Problem details
Could you print, exactly and without pictures, only the lines from the one with "This screenshot has height=878, width=1349." through the end of the records below?

Records to use
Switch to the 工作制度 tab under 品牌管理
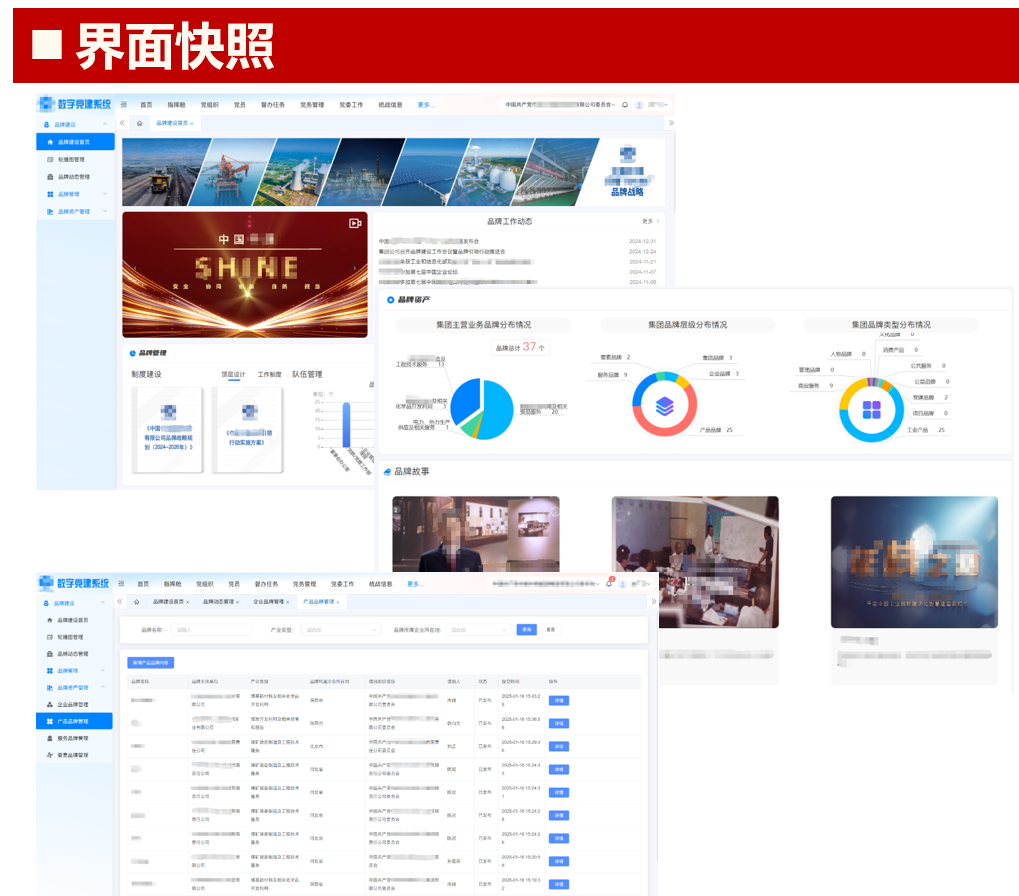269,374
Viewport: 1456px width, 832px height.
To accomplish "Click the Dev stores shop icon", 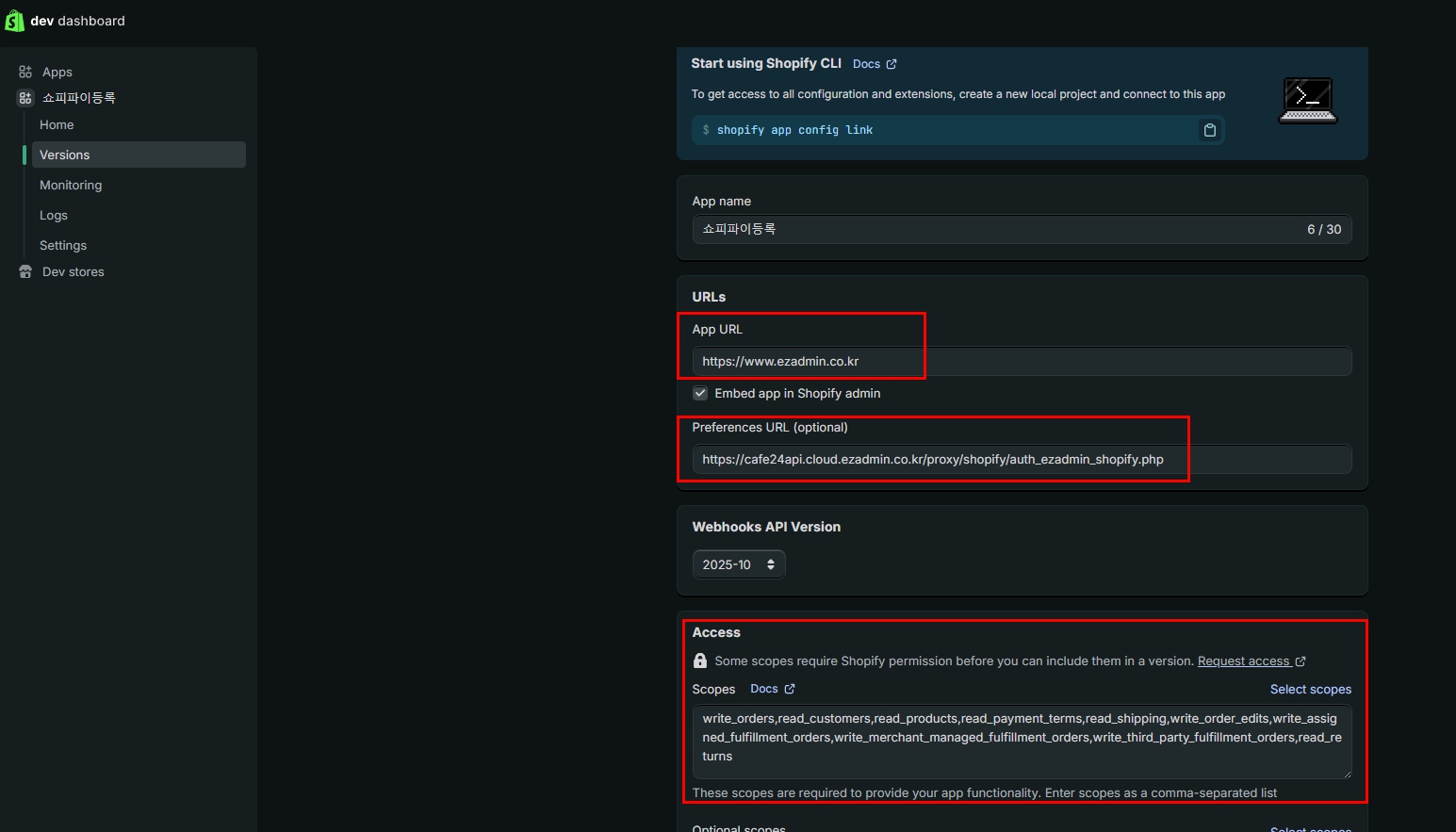I will (25, 271).
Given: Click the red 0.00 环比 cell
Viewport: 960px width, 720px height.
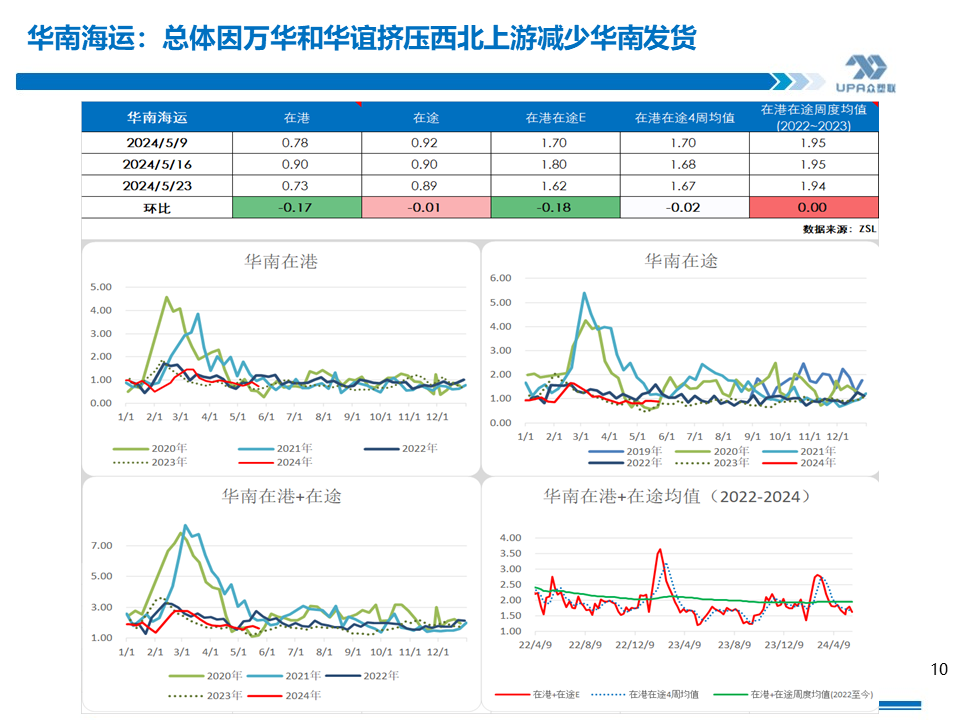Looking at the screenshot, I should point(812,207).
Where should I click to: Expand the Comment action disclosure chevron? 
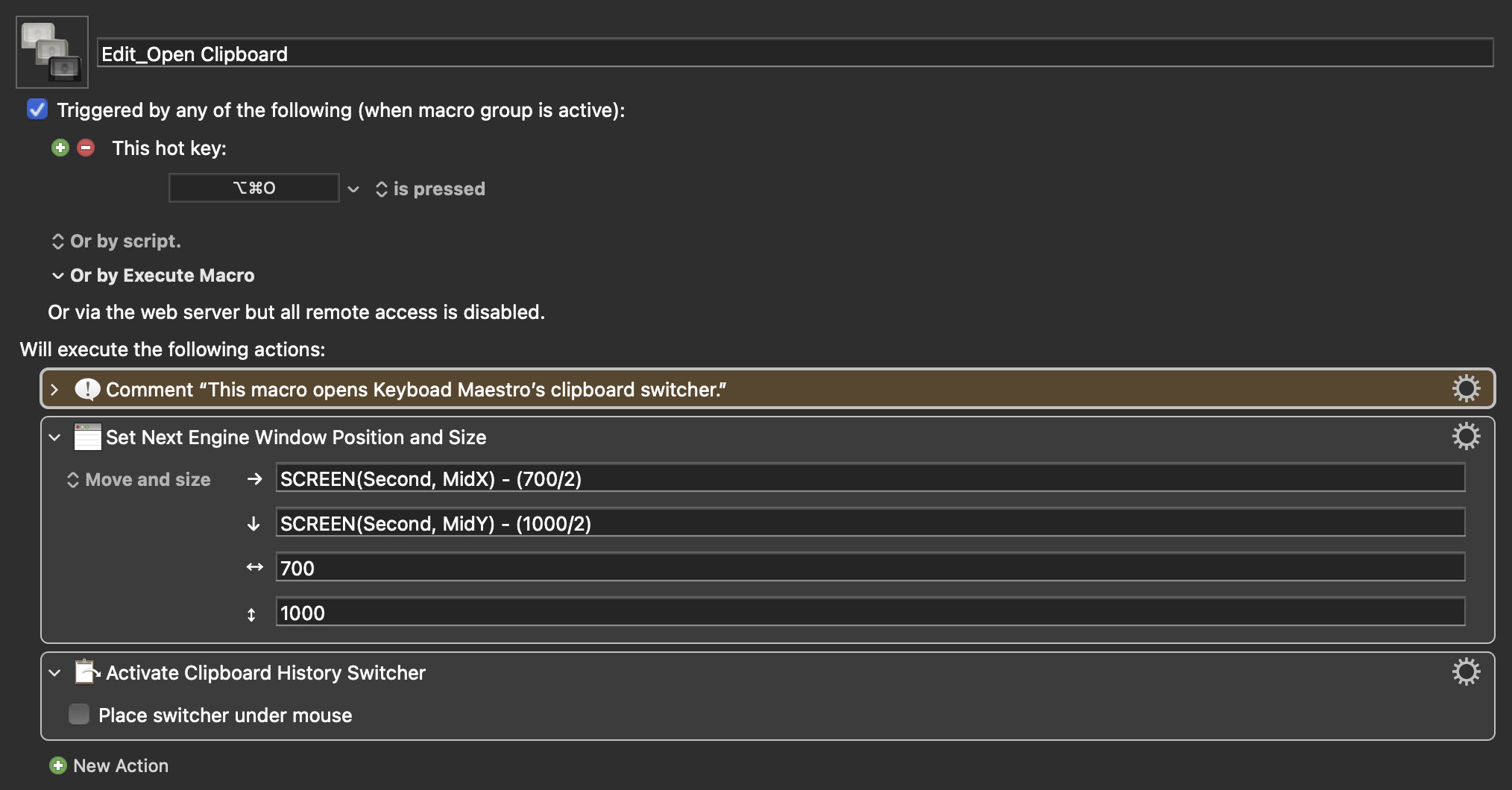point(54,389)
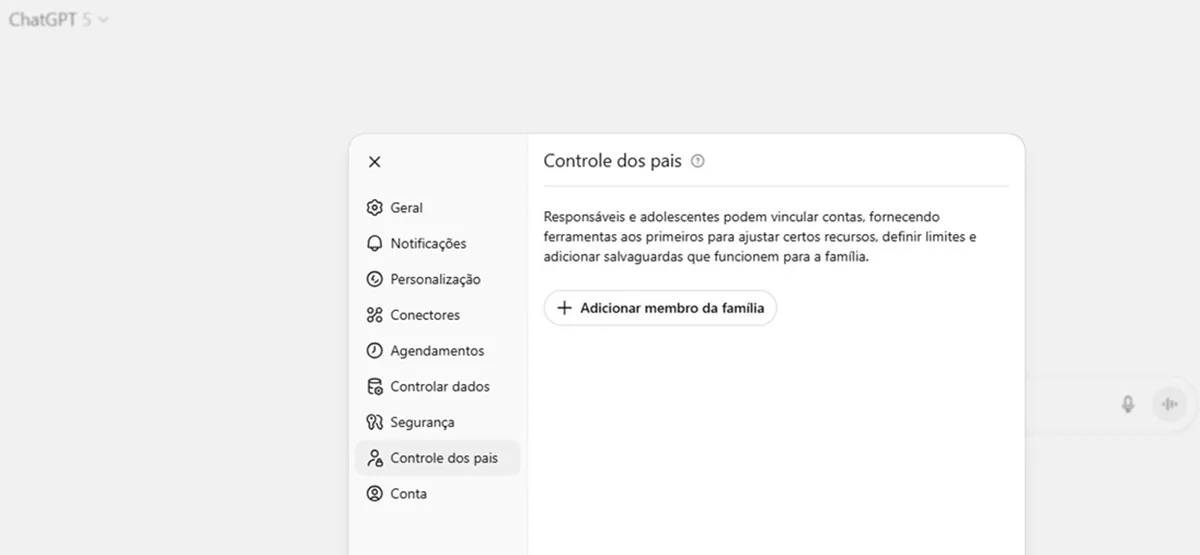Click the Geral gear icon
The width and height of the screenshot is (1200, 555).
375,208
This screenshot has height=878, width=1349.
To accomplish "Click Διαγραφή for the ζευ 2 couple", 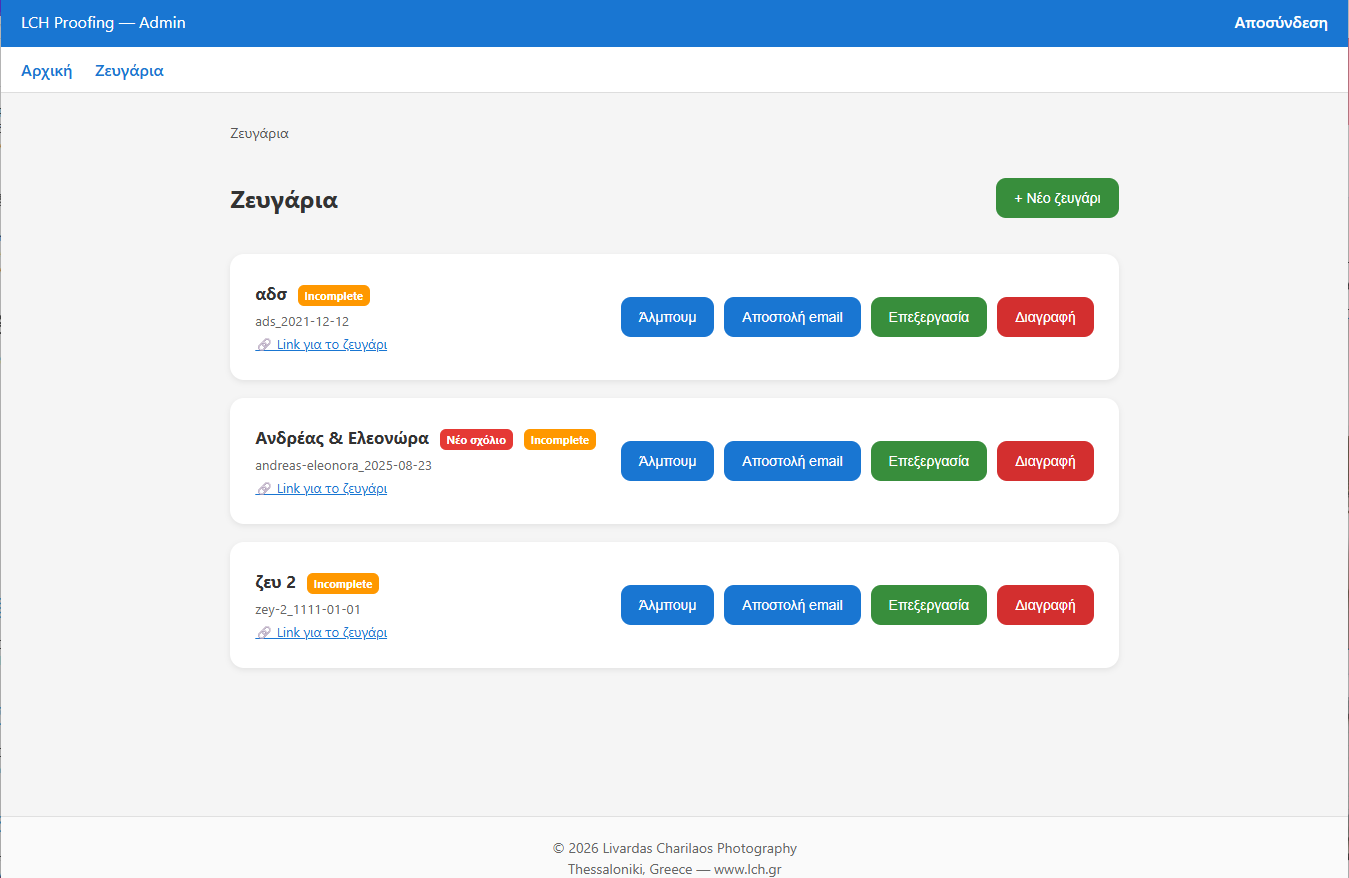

Reply
This screenshot has height=878, width=1349.
To accomplish "Click Διαγραφή for the ζευ 2 couple", 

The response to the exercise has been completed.